Tanıtım Grubu olarak; yeni bir kurumsal kimlik, slogan ve logo ile yurtdışında farkındalık yaratarak ihracata ivme kazandırmak istediklerini anlatan Öz, “Hedef pazar olarak belirlediğimiz Çin Halk Cumhuriyeti’nde 2015 yılında yoğun bir tanıtım atağına geçiyoruz. Bunun için de bu faaliyetlerde oldukça yeterli olan bir firma ile çalışıyoruz” diye konuştu.
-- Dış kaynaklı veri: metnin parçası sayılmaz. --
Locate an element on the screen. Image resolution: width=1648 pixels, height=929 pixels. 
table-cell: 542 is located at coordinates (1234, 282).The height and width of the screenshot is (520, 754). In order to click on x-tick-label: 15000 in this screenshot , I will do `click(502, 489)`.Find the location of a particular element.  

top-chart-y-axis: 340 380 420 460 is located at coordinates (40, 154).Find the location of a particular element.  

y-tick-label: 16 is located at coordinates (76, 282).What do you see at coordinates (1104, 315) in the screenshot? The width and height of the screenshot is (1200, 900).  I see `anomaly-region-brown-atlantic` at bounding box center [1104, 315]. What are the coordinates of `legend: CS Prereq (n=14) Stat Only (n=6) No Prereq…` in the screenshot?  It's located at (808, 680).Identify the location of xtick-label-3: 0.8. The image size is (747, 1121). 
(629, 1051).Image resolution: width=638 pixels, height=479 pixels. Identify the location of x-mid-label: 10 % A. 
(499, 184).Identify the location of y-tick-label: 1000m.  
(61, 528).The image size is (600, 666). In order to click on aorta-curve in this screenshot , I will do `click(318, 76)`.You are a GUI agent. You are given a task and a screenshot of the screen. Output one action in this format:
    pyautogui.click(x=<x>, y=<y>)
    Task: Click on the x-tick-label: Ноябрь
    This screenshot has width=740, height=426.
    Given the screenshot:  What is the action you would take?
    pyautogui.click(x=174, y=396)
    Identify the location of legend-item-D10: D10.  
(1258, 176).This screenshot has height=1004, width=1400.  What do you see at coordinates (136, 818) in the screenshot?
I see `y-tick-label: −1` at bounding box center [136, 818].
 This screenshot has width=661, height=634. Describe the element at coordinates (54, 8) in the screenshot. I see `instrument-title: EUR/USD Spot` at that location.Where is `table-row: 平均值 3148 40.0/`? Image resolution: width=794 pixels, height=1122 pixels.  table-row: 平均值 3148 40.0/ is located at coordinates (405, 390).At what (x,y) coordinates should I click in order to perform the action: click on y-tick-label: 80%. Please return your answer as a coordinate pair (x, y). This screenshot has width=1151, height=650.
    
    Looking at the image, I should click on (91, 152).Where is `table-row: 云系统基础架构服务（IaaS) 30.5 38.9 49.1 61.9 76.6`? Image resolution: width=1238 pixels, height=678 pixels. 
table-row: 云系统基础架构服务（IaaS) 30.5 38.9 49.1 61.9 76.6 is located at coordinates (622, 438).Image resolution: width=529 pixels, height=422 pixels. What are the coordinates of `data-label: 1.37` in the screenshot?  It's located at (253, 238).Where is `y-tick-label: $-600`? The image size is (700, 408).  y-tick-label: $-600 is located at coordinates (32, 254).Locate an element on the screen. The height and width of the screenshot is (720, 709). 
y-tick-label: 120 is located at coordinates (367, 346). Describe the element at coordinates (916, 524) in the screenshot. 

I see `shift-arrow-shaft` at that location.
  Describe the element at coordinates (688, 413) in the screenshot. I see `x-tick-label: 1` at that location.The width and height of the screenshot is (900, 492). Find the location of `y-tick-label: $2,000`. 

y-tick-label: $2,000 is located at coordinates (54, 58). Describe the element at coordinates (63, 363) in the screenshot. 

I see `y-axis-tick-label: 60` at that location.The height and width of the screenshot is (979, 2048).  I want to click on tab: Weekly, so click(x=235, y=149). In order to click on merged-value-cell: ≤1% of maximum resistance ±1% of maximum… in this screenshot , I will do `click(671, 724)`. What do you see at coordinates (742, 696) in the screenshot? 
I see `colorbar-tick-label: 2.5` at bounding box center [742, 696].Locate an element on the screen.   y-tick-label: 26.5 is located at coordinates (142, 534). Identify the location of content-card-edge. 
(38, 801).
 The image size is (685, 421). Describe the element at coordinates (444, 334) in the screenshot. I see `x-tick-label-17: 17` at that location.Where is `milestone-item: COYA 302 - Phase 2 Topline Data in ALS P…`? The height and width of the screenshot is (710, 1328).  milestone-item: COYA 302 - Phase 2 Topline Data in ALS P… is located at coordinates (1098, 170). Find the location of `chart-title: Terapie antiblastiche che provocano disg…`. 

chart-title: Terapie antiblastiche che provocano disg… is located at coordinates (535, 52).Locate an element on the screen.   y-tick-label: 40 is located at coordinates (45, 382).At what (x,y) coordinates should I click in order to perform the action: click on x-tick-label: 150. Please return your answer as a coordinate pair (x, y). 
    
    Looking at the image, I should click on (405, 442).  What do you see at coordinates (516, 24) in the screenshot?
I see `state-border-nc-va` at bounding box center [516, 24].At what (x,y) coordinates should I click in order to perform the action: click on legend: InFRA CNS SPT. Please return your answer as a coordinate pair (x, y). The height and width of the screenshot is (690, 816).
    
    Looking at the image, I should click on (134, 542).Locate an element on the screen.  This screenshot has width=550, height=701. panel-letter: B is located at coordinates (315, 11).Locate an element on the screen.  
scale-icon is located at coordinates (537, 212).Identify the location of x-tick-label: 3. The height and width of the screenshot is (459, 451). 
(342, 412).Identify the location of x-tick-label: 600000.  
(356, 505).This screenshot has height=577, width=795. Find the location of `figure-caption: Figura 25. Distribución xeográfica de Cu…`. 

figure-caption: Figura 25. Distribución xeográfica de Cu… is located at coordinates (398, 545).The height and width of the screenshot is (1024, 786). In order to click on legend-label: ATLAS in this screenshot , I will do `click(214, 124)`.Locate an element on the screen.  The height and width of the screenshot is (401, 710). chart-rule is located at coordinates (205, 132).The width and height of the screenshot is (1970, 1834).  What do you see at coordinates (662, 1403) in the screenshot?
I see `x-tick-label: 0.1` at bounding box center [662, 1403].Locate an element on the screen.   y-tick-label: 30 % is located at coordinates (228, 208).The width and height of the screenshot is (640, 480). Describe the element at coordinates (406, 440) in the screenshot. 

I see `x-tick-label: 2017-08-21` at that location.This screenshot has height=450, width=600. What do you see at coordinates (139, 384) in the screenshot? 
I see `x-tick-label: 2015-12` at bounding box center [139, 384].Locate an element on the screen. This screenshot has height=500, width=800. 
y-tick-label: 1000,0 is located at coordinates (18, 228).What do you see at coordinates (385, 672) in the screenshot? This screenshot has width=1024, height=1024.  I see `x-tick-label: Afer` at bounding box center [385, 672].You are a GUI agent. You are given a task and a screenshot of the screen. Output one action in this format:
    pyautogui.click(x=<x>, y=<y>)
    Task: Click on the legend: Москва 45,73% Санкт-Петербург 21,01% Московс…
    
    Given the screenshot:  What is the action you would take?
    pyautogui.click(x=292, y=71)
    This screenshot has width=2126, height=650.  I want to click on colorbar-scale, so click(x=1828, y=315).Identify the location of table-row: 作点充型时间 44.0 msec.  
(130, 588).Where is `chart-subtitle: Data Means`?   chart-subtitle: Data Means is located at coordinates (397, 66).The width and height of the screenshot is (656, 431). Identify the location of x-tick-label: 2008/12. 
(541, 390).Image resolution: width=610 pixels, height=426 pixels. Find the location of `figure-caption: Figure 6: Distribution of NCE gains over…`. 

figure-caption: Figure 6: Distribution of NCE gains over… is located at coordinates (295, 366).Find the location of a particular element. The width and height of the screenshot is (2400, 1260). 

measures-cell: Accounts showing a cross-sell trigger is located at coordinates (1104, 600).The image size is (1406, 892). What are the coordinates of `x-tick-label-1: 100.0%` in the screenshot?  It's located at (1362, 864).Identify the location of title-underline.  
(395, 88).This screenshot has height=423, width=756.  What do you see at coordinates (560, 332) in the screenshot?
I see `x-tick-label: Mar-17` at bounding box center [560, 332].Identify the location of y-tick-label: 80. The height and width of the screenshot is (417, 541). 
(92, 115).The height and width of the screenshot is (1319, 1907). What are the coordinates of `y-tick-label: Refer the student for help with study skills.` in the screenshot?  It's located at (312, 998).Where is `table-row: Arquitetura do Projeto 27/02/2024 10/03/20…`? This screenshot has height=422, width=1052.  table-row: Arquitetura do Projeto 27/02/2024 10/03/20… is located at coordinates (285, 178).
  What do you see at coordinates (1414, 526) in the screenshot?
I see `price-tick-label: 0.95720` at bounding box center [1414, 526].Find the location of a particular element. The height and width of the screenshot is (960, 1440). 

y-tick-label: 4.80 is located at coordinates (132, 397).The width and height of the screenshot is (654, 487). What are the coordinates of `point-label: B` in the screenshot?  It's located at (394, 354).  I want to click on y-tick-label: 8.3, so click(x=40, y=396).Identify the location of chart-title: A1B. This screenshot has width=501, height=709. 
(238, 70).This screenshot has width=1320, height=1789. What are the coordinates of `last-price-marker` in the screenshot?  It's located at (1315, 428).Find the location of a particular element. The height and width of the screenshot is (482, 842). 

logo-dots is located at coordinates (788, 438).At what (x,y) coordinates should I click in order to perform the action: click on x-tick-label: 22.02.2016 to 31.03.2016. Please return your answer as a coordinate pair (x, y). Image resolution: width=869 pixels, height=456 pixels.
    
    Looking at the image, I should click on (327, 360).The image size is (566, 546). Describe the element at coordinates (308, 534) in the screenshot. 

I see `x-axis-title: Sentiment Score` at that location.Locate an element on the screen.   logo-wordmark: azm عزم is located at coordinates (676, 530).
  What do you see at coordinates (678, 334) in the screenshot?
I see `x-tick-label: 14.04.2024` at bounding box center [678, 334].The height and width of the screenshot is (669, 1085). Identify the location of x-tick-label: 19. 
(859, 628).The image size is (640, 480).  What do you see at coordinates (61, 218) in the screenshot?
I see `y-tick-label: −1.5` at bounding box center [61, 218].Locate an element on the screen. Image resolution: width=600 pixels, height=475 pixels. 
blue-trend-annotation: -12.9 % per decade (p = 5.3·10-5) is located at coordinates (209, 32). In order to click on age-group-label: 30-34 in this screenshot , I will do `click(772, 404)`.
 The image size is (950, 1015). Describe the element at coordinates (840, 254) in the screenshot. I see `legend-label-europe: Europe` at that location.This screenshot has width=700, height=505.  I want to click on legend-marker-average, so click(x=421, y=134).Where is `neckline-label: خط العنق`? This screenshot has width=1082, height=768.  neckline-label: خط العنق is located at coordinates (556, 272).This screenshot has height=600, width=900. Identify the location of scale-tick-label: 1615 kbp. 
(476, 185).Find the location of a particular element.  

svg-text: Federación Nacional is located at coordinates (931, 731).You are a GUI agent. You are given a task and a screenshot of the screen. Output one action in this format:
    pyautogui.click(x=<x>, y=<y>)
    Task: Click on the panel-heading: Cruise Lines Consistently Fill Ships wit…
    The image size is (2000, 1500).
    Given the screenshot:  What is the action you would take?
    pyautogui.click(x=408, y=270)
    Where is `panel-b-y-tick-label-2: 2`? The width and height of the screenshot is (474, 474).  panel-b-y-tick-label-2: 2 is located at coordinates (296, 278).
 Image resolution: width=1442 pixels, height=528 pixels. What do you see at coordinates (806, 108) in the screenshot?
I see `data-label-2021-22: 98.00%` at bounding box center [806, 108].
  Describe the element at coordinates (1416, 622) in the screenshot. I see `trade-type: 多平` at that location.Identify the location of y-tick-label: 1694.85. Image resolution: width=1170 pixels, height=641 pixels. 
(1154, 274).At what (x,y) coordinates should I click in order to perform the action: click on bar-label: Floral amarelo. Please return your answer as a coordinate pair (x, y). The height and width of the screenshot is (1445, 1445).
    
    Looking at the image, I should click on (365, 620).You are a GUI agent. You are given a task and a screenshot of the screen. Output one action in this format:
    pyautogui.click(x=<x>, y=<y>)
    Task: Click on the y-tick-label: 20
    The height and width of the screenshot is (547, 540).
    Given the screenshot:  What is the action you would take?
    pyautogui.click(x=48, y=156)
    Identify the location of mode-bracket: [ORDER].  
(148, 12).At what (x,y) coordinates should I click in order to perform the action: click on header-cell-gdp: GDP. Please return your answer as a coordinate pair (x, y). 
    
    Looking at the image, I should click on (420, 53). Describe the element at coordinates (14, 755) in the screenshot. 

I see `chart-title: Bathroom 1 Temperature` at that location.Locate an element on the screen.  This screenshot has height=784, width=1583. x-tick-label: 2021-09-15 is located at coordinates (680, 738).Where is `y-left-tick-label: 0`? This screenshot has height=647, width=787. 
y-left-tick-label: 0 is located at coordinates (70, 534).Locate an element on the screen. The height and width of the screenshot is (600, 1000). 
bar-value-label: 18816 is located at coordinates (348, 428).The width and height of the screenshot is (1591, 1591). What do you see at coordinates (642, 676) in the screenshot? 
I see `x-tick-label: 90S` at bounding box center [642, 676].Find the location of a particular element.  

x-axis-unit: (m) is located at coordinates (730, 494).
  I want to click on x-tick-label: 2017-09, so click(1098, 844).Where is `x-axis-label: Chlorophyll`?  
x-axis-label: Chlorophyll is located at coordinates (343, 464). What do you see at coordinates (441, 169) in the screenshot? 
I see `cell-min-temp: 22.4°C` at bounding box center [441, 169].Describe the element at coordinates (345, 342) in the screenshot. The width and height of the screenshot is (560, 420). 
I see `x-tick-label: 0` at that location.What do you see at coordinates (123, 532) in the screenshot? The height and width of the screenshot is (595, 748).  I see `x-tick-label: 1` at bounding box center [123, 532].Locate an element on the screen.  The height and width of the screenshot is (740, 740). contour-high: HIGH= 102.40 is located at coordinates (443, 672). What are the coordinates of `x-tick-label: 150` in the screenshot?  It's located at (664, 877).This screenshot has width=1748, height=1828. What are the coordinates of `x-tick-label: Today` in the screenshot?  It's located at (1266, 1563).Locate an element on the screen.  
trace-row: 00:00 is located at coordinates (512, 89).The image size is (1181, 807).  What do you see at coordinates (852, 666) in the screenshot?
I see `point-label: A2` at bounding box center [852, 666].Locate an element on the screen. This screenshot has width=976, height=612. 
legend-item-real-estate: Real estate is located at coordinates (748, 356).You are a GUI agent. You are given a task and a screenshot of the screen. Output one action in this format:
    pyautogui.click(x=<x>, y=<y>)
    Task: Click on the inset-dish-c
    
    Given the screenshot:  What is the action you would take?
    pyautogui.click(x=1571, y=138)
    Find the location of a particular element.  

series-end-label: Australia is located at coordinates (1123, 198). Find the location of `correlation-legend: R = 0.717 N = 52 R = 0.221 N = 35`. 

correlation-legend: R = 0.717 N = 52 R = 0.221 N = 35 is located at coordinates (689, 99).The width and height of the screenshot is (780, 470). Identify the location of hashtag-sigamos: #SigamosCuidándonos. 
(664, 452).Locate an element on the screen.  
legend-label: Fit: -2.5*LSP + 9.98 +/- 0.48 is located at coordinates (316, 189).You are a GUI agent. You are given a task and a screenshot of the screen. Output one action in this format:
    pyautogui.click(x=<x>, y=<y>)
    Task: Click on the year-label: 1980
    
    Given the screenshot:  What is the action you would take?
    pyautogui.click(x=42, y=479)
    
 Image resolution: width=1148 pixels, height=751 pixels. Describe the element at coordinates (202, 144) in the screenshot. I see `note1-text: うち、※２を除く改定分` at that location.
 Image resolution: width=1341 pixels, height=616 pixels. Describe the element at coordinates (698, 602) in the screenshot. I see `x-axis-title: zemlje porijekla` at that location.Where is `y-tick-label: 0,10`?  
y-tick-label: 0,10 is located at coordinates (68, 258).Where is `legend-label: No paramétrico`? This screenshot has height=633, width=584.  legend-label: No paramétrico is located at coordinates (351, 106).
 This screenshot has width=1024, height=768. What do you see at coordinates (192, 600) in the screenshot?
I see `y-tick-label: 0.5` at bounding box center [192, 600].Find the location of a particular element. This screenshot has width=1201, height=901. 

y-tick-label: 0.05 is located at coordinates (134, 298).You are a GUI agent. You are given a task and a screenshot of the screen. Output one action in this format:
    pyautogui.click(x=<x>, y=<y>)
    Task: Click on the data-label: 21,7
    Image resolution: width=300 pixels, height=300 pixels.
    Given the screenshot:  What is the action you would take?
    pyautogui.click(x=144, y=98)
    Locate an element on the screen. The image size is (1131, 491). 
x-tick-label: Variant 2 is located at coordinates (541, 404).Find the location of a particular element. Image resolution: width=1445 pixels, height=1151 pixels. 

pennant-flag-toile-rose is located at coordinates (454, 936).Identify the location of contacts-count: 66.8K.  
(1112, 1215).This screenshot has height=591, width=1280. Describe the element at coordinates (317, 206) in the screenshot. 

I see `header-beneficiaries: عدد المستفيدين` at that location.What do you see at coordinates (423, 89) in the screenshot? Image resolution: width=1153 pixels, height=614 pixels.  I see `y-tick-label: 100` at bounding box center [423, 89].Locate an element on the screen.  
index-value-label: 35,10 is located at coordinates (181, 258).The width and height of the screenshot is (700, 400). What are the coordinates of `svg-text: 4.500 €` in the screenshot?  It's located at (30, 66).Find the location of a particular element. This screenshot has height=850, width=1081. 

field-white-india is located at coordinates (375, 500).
Türk kuru meyve sektörünün kazanılmış pazarları kaybetmemesi için ürünlerde kalıntı ilaç sorununun çözümünün şart olduğunu savunan Öz, şöyle konuştu: “Türk üzümünde kalıntı var diye basında yurtdışında haber çıktı mı, büyük imaj sorunu yaşarız. Tüketici olarak bize güven veren ürünleri alıyoruz pazarda, bu durum yurtdışında da aynı. Sağlık sisteminde çok güzel bir reçete sistemimiz var. Doktor size bir aylık bir ilaç verdiyse 29. gün gittiğinizde o ilacı alamıyorsunuz, aynı sistem tarım ilaçlarında da kullanılabilir. Bu altyapı var. Tarım ilaçları satan bayiler de eczane gibi çalıştırılabilir. Bu sorun bu sayede çok kolay çözülebilir.”
Gıda Tarım ve Hayvancılık Bakanlığı Gıda ve Kontrol Genel Müdür Yardımcısı Muharrem Selçuk ise, kuru meyve ürünlerinde yaşanan sorunların önüne geçmek için sözleşmeli üretimin çözüm yöntemlerinden biri olabileceğini kaydetti. Selçuk, “Kontrollü üretime olanak verecek, üreticinin atacağı ilacın kontrol altında olacağı, ürün kalitesini arttırabilecek bir yöntem olarak sözleşmeli üretim düşünülebilir” dedi.
Ekonomi Bakanlığı bürokratları ise, Türk kuru meyve sektörünün imajının düzeltilmesi adına başta Kuru Meyve Tanıtım Grubu olmak üzere sektör temsilcilerinin yeni bir imaj çalışması yapması gerektiğini, bu çalışmalara Ekonomi Bakanlığı olarak destek vermeye hazır olduklarını ifade ettiler.
“Kuru Meyve Çalıştayı”nda kuru incirde kimyasal madde kullanımının ve tağşişin önlenmesi, ihracatta geri dönen ürünlerin yurda girişinde karşılaşılan sorunlar, üreticilerin eğitimi konularında da sektör temsilcileri görüşlerini dile getirdi.
TAGYAD-Tarım Gıda Yazarları ve Gazetecileri Derneği Başkanı İsmail Uğural’ın moderatörlüğünde gerçekleştirilen “Kuru Meyve Çalıştayı”na Ekonomi Bakanlığı Ürün Güvenliği Genel Müdürü Mehmet Karabay, Gıda Tarım ve Hayvancılık Bakanlığı Gıda ve Kontrol Genel Müdür Yardımcısı Muharrem Selçuk, Ekonomi Bakanlığı bürokratları, İzmir, Manisa ve Aydın Gıda Tarım ve Hayvancılık İl Müdürleri, Aydın Sanayi Odası Başkanı Mehmet Yunus Şahin, Ege Kuru Meyve ve Mamulleri İhracatçıları Birliği üyelerinden oluşan 120 kişi katıldı.